• Task brief
The answer must consist only of the lines from the line with "The height and width of the screenshot is (576, 1024)." to the line with "You are a computer-use agent. 512x512 pixels.", both included, exactly as they stand below.

• The data
━━━
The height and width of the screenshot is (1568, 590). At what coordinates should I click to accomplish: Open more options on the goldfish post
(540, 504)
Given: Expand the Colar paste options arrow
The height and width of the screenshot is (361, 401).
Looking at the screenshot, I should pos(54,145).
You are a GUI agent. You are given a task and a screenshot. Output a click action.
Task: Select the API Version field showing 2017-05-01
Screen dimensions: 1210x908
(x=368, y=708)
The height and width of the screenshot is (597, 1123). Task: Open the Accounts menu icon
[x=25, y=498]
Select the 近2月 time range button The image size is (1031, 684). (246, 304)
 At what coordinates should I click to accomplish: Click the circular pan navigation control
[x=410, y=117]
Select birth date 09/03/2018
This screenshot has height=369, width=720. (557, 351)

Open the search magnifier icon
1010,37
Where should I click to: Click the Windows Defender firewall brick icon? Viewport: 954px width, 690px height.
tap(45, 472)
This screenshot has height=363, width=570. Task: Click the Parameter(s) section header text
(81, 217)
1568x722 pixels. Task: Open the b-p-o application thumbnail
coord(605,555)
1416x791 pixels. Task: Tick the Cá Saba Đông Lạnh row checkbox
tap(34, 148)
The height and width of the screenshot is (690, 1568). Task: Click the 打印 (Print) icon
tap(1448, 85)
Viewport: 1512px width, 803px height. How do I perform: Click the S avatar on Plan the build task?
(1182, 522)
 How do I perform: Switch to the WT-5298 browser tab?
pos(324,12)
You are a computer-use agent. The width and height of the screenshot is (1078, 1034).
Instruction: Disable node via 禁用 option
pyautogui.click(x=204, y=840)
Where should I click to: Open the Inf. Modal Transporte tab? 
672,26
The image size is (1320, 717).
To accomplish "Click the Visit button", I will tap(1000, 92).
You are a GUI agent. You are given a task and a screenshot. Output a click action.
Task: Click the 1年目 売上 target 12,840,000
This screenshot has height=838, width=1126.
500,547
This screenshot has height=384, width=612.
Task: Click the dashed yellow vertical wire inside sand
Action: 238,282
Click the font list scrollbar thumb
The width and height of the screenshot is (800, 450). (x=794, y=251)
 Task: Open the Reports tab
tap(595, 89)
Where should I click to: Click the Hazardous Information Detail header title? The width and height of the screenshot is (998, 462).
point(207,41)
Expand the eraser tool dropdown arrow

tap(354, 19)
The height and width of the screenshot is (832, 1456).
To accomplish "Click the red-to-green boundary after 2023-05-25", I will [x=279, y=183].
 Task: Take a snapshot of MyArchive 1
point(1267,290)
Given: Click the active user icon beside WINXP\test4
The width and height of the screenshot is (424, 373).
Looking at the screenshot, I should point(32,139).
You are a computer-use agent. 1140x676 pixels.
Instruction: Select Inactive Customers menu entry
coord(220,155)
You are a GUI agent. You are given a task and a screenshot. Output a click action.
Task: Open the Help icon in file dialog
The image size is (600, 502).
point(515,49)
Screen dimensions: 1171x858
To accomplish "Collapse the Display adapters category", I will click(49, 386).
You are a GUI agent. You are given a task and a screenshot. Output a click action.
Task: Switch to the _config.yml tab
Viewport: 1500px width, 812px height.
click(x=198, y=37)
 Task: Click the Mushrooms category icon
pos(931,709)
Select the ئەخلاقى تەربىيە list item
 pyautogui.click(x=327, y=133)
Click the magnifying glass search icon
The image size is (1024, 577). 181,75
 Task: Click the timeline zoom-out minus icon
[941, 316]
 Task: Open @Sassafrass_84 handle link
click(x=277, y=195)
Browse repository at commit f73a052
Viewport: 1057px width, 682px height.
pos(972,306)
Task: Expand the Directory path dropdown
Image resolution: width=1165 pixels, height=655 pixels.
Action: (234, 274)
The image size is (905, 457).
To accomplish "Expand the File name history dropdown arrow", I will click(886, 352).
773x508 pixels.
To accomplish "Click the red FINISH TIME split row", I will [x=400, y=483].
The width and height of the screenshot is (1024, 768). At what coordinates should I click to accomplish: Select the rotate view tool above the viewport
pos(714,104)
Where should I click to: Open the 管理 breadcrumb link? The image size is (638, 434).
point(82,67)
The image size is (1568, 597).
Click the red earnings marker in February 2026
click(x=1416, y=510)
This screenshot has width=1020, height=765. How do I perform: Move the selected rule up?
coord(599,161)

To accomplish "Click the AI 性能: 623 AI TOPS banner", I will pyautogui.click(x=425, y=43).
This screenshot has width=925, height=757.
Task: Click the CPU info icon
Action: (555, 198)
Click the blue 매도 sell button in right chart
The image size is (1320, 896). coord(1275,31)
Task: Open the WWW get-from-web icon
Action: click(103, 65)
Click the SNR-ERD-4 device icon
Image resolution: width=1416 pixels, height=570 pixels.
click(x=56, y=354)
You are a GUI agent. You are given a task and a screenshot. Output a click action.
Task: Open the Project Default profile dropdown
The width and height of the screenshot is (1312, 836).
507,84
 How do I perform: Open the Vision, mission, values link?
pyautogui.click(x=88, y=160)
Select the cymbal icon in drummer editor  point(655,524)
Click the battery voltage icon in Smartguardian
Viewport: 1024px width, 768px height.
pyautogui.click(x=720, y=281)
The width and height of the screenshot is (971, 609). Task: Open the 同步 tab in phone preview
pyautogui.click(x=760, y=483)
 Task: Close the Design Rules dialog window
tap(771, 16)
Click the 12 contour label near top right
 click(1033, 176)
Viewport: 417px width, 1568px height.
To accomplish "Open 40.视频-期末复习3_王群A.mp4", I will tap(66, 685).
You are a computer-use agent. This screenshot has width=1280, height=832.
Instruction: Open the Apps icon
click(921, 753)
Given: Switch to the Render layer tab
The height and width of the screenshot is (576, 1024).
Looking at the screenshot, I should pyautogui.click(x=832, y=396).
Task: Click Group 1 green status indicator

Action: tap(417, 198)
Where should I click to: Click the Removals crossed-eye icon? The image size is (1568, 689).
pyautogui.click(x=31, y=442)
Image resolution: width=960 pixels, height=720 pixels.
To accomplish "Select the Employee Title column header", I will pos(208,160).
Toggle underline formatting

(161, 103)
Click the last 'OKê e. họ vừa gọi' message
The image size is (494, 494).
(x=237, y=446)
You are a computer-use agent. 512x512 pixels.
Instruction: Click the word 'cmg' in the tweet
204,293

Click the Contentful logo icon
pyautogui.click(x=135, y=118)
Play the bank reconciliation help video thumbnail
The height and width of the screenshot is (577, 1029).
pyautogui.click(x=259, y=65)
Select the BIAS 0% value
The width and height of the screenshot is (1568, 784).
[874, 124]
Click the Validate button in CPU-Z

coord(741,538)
━━━
• Your response
The height and width of the screenshot is (576, 1024).
Looking at the screenshot, I should pyautogui.click(x=832, y=396).
Task: Click Group 1 green status indicator

Action: tap(417, 198)
Where should I click to: Click the Removals crossed-eye icon? The image size is (1568, 689).
pyautogui.click(x=31, y=442)
Image resolution: width=960 pixels, height=720 pixels.
To accomplish "Select the Employee Title column header", I will pos(208,160).
Toggle underline formatting

(161, 103)
Click the last 'OKê e. họ vừa gọi' message
The image size is (494, 494).
(x=237, y=446)
You are a computer-use agent. 512x512 pixels.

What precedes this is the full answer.